3. The third term is $$-5x^{2}y$$. This can be thought of as $$-5 \times x \times x \times y$$.

**step3** Finding the greatest common factor

Now, let's find what is exactly common in all three terms:
- All three terms have the number 5.
- All three terms have at least one 'x'. The first term has two 'x's ($$x^{2}$$), the second has one 'x', and the third has two 'x's ($$x^{2}$$). The common amount of 'x' shared by all terms is one 'x'.
- The variable 'y' is in the second and third terms, but not in the first term ($$5x^{2}$$). So, 'y' is not common to all three terms.
Therefore, the greatest common factor (GCF) that can be pulled out from all three terms is $$5 \times x$$, which is $$5x$$.

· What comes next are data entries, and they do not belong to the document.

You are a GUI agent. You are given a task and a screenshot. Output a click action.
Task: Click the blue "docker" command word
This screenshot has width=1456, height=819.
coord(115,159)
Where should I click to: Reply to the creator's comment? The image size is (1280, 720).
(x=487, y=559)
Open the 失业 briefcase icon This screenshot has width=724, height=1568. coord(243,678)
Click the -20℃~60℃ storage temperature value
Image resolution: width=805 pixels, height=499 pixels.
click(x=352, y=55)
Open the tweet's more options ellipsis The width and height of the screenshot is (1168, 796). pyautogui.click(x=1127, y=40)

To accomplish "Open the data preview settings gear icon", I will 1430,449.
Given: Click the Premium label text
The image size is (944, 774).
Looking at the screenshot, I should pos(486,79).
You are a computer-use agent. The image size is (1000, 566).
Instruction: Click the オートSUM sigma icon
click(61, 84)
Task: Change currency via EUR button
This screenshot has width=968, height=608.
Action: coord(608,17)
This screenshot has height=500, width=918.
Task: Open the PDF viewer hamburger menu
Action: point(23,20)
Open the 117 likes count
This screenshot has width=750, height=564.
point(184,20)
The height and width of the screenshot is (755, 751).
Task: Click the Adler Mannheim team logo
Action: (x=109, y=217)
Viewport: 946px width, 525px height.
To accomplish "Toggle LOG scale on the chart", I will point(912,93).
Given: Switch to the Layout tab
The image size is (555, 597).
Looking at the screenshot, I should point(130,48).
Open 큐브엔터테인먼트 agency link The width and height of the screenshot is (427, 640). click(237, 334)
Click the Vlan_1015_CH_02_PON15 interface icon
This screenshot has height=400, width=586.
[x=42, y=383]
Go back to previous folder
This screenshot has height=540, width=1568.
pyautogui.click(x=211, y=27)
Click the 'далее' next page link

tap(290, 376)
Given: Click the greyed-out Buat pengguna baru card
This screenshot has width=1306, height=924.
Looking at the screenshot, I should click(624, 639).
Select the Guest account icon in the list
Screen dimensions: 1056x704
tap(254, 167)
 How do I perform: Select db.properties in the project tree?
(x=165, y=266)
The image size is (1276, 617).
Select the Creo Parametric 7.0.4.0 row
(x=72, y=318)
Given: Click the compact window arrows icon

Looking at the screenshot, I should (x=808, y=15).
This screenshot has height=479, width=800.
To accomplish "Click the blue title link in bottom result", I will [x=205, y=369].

**step4** Dividing each term by the common factor

Next, we divide each original term by the common factor we found, which is $$5x$$.
1. For the first term, $$5x^{2}$$ divided by $$5x$$ leaves us with $$x$$. (Because $$5 \times x \times x$$ divided by $$5 \times x$$ equals $$x$$).
2. For the second term, $$5xy$$ divided by $$5x$$ leaves us with $$y$$. (Because $$5 \times x \times y$$ divided by $$5 \times x$$ equals $$y$$).
3. For the third term, $$-5x^{2}y$$ divided by $$5x$$ leaves us with $$-xy$$. (Because $$-5 \times x \times x \times y$$ divided by $$5 \times x$$ equals $$-x \times y$$).

**step5** Writing the final factored expression

Finally, we write the common factor, $$5x$$, outside of a parenthesis, and inside the parenthesis, we put the results of our divisions, connected by their original signs.
So, the factored expression is $$5x(x + y - xy)$$.
We can check our answer by multiplying $$5x$$ by each term inside the parenthesis:
$$5x \times x = 5x^{2}$$
$$5x \times y = 5xy$$
$$5x \times (-xy) = -5x^{2}y$$
Adding these results back together gives us $$5x^{2}+5xy-5x^{2}y$$, which is the original expression. This confirms our factorization is correct.